Продолжая работать на рынке, Света натаскала домой разного тряпья, которое валялось по всем комнатам, как ненужное барахло. Одежда вываливалась из шкафов, висела на стульях, лежала на креслах. Мать ворчала на беспорядок, но ценность любой вещи превозносилась выше здравого рассудка, поэтому не выбрасывалось даже ненужное. Иногда к девушке приходили подружки и по большим скидкам набирали шмотьё. Они с упоением копались в тряпках, находя это занятие увлекательным. Громко и возбуждённо разговаривая, молодки создавали суету, напоминавшую птичий базар.

– Вон там мини-юбка торчит, ну, красная которая… Примерь, – предложила Света подруге, отхлёбывая из кружки чай.

– Ты смеёшься? С моей жирной задницей?

– Именно с твоей. Мужики штабелями будут падать.

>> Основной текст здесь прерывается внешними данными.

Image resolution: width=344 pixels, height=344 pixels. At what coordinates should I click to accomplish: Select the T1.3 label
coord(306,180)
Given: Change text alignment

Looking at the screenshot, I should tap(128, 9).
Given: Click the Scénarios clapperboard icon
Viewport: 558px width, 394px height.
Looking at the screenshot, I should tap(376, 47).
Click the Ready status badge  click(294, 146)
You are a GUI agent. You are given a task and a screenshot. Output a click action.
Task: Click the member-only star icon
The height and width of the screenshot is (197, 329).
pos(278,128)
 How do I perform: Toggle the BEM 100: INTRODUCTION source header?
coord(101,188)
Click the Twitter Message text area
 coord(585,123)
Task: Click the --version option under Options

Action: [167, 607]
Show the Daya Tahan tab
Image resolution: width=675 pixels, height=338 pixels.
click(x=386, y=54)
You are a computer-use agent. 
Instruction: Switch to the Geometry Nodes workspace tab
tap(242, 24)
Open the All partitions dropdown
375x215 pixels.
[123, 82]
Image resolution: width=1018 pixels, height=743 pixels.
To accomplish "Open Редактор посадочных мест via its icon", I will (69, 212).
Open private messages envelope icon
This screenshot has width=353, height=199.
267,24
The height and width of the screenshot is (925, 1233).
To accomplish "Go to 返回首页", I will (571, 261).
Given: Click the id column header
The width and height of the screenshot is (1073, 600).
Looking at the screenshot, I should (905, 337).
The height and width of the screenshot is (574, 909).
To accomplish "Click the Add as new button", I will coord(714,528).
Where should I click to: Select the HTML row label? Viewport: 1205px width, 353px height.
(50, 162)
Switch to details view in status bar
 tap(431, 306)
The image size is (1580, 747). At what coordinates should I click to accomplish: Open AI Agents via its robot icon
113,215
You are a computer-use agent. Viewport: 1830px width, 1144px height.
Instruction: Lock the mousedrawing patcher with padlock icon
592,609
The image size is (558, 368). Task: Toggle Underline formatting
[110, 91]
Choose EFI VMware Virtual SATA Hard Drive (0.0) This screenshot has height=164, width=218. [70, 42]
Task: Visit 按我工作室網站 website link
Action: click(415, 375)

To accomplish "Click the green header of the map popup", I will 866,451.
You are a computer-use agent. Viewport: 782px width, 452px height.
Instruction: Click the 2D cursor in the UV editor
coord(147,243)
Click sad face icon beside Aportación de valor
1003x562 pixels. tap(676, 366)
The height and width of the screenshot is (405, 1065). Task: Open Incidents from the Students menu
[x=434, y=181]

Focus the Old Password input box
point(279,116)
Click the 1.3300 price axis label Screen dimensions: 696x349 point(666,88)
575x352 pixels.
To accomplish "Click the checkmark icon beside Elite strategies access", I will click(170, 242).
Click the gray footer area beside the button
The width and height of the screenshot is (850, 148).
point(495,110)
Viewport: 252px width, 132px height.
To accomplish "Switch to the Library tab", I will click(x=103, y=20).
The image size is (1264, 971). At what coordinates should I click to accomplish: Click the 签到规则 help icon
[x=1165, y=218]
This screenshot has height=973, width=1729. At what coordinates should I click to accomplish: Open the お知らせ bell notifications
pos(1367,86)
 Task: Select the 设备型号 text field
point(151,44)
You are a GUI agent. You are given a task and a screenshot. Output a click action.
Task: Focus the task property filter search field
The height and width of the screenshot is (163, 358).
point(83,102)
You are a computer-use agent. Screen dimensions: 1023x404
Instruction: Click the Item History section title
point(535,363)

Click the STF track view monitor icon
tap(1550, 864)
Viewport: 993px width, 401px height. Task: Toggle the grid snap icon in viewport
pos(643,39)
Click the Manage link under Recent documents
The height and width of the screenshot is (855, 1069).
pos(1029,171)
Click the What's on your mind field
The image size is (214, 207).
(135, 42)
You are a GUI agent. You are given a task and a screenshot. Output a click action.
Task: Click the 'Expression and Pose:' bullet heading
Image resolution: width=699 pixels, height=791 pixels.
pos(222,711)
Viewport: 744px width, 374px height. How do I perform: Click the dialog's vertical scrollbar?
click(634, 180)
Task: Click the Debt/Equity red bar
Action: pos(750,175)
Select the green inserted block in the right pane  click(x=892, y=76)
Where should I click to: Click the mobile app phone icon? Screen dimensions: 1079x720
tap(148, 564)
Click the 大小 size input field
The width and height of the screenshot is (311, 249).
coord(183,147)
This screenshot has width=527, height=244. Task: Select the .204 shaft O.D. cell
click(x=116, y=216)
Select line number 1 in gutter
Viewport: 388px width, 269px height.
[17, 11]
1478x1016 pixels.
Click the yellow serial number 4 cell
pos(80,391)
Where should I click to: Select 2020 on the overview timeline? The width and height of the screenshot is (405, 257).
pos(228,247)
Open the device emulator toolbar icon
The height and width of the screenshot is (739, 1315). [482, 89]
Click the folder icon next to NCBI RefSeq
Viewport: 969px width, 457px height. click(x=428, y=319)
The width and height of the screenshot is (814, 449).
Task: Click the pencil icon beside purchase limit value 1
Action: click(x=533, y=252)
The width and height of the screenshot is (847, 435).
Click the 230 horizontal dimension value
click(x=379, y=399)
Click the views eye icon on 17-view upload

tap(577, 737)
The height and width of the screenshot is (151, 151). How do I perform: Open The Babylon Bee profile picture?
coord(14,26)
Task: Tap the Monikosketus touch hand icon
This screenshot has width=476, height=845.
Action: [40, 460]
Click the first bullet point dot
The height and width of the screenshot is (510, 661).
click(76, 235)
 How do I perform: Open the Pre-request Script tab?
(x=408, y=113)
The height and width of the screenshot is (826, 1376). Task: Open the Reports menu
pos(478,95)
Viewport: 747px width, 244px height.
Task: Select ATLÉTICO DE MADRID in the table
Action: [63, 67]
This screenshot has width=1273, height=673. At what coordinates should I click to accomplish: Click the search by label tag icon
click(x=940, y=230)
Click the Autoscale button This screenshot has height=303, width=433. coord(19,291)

– А ты чего? – спросила Свету вторая подруга.

– А мне на кой? Кого ещё цеплять? После Аслана я на других даже смотреть не могу. Молокососы. Да и куда мне? Попробуй я выйди в такой юбке на рынок… Скажет: «Ты куда шалавиться пришла?»

– И как ты, Светка, не боишься встречаться с нерусскими? – рассуждала вслух вторая подруга, Наташа. Высокая, худая крашеная блондинка с бледным, словно бы совсем без природной краски, лицом, на котором она рисовала сильно изогнутые брови, подводила тёмным карандашом глаза и кистью придавала искусственный румянец.

Наташа имела глупую женскую привычку кадрить любого мужчину, попадавшегося ей на пути. Когда цель была достигнута и невинный объект ловился на её чары, она тут же теряла к нему интерес. Оставленные без внимания, чувствуя охлаждение со стороны девушки, молодые люди ещё усерднее предпринимали попытки ухаживать за капризной особой, чем сильно её избаловали. Наташа не привыкла получать отказы и страдать от безответного чувства, поэтому, разговаривая с подругой об Аслане, всем своим видом показывала пренебрежительное отношение к азербайджанцу.

Аслан был единственным мужчиной, который смотрел на Светину подругу равнодушным взглядом. Он просто не любил худых и высоких. Приезжих мужчин, подобных Аслану, в то время было много. Они торговали на рынках, держали свои палатки, открывали кафетерии, магазинчики, но всё же он от них отличался. Спокойный, молчаливый, умный, властный хозяин, имевший собственный бизнес и деньги, Аслан жил в столице вместе с братом, его семьёй и двумя дочерями. Его жена трагически погибла во цвете лет, не успев родить сына, который был бы главным достоянием своего отца. Организовав бизнес, Аслан несколько лет назад осел в России, и теперь его главной задачей было выдать замуж своих дочерей. Он совершал намаз, праздновал священные праздники ислама, но спал с русскими женщинами.